Aber dieses erste Augustwochenende sei doch noch frei, meinte meine Frau. Also schnell den Rennkalender gecheckt: AlpenX: Auch auf den „kurzen“ Strecken mindestens 5 Nummern zu groß. T41 beim Iron Trail? Warum nicht. 130 CHF Anmeldegebühr? Dann lieber doch nicht.

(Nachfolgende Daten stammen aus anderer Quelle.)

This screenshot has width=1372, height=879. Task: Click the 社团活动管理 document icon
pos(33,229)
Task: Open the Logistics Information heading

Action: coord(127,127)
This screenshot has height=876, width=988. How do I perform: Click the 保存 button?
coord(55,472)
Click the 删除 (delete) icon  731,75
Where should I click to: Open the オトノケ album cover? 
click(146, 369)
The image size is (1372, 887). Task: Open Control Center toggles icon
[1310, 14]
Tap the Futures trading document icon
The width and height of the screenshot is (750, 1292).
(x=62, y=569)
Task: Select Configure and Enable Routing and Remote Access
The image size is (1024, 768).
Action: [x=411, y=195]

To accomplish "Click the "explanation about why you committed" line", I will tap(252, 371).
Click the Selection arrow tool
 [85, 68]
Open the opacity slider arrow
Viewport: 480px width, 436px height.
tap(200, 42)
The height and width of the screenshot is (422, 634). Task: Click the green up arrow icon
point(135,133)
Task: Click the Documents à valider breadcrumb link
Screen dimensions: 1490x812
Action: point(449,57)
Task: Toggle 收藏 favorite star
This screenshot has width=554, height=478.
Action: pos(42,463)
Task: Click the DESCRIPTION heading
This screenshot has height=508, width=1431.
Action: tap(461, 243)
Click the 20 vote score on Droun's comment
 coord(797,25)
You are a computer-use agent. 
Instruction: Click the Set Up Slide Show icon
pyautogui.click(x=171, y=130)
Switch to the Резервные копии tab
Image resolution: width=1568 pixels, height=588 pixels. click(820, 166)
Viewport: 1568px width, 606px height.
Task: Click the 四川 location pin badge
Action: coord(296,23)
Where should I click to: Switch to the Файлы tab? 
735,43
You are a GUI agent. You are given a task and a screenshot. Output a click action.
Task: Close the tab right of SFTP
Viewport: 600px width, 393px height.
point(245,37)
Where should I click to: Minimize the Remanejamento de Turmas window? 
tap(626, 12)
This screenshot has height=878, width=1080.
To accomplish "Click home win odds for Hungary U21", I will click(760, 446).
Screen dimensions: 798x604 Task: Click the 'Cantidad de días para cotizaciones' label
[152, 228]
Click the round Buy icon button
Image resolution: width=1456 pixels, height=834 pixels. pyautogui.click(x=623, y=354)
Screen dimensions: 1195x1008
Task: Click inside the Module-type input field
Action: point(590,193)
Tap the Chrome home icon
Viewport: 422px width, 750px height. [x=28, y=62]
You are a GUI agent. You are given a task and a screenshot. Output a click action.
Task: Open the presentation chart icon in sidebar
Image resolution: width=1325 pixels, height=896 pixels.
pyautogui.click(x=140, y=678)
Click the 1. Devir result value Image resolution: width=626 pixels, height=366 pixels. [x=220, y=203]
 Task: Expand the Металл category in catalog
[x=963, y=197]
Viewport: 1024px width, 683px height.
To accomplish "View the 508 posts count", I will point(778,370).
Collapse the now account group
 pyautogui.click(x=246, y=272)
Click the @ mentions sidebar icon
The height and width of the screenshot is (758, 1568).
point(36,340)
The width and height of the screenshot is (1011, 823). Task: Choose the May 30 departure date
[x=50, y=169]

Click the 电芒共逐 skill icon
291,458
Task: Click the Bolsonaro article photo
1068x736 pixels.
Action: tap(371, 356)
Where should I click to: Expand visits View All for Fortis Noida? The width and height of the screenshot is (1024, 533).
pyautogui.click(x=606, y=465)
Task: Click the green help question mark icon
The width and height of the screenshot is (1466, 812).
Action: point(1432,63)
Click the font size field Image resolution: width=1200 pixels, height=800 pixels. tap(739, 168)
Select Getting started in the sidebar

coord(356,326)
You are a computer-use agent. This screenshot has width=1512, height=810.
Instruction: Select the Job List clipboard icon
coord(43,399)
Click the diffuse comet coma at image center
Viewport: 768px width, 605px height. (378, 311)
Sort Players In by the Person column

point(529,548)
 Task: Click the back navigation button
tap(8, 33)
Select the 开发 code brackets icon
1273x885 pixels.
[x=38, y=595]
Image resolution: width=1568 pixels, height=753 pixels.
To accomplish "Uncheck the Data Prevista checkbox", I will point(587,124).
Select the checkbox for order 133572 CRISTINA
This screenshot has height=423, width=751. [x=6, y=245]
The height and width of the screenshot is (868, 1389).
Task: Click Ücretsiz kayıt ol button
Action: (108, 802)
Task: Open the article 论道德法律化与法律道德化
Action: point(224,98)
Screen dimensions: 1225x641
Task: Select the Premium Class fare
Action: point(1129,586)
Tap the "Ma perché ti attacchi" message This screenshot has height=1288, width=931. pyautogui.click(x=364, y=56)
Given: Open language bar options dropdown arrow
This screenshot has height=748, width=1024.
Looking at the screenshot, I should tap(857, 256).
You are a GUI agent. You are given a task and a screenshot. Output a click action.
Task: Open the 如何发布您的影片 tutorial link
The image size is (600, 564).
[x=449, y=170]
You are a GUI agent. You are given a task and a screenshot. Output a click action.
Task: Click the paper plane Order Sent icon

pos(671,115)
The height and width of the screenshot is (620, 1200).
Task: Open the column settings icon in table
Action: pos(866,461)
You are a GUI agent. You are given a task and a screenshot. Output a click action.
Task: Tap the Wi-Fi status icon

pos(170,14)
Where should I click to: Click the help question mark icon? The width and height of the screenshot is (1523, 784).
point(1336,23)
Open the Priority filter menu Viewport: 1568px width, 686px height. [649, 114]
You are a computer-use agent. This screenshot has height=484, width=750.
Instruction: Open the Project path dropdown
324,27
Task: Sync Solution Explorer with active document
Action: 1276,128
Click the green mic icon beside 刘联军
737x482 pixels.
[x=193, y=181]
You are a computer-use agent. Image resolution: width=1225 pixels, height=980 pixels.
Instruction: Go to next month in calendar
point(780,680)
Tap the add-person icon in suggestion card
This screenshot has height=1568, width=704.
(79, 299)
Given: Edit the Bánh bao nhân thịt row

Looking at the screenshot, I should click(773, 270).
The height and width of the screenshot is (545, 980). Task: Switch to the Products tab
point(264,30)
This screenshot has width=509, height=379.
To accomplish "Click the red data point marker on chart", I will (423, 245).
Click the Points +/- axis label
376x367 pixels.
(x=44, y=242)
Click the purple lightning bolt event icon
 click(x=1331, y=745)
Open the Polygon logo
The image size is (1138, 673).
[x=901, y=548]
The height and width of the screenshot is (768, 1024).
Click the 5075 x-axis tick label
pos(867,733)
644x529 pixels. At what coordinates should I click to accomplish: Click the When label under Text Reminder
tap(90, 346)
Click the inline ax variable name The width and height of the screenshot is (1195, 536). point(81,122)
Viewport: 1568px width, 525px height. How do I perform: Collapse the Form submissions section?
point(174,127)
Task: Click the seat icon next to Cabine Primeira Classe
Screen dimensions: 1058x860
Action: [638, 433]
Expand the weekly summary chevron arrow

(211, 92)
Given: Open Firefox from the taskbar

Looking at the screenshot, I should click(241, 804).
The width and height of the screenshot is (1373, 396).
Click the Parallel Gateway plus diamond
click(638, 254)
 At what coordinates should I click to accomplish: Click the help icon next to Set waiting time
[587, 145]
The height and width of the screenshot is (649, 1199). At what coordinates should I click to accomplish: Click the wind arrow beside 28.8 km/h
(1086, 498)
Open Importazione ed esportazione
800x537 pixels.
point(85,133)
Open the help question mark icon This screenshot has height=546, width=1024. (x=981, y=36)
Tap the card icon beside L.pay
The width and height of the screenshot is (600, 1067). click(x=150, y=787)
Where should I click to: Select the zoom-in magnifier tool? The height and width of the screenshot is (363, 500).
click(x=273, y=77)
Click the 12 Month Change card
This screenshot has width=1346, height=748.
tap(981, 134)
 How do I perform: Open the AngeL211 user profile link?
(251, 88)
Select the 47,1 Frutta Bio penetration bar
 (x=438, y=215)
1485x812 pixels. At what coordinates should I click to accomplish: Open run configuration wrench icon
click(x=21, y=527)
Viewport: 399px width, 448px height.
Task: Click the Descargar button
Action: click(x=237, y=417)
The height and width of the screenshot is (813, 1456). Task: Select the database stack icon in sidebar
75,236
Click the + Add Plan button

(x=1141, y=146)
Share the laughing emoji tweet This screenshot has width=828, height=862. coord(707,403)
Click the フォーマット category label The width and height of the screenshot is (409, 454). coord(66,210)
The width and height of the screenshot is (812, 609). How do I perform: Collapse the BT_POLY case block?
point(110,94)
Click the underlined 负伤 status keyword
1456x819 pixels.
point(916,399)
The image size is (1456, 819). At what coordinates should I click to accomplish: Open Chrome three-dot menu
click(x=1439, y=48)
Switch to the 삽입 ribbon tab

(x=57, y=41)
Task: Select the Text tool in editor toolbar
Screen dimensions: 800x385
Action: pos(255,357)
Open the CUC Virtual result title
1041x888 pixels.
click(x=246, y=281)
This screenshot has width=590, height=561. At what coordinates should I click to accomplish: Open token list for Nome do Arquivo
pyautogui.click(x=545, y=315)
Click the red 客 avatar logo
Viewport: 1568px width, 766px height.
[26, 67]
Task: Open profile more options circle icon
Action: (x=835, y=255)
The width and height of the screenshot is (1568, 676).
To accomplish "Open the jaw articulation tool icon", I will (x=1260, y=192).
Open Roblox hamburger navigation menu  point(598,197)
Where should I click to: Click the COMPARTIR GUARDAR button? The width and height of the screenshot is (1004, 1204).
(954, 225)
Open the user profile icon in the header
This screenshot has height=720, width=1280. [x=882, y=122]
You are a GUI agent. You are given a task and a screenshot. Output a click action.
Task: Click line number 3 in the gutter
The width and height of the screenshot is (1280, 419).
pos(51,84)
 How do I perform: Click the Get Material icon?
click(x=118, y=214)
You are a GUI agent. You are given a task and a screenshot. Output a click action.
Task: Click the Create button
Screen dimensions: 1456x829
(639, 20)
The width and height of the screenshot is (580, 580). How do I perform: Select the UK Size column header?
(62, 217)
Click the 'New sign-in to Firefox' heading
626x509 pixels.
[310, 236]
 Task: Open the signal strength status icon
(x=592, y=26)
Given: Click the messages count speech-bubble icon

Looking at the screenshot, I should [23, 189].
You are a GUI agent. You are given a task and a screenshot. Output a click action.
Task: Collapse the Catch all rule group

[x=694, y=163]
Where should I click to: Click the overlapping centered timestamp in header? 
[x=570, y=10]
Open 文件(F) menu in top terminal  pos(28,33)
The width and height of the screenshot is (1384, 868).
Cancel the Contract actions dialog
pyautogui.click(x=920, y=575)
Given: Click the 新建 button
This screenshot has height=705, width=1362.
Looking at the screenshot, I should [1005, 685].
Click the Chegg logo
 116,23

„Wir machen ’ne Wiese aus dem grauen Asphalt
Raus in den Sommer, es wird früh genug kalt.“

Aber war da nicht noch diese Veranstaltung im Pitztal? Tatsächlich. Und wo ist dieses Pitztal überhaupt? Nur 320 Kilometer von Stuttgart? Und schon war ich angemeldet. Neben den langen Distanzen über 85 und 100 Kilometer waren gleich zwei Marathonstrecken im Angebot: Einmal mit 2.400 und einmal mit 3.000 Höhenmetern. Das besondere an der zweiten Variante ist dabei die Querung des Pitztaler Gletschers. Das wollte ich mir nicht entgehen lassen. Also erweiterte ich meine Pflichtausrüstung nicht nur um eine Regenhose, sondern auch um Spikes.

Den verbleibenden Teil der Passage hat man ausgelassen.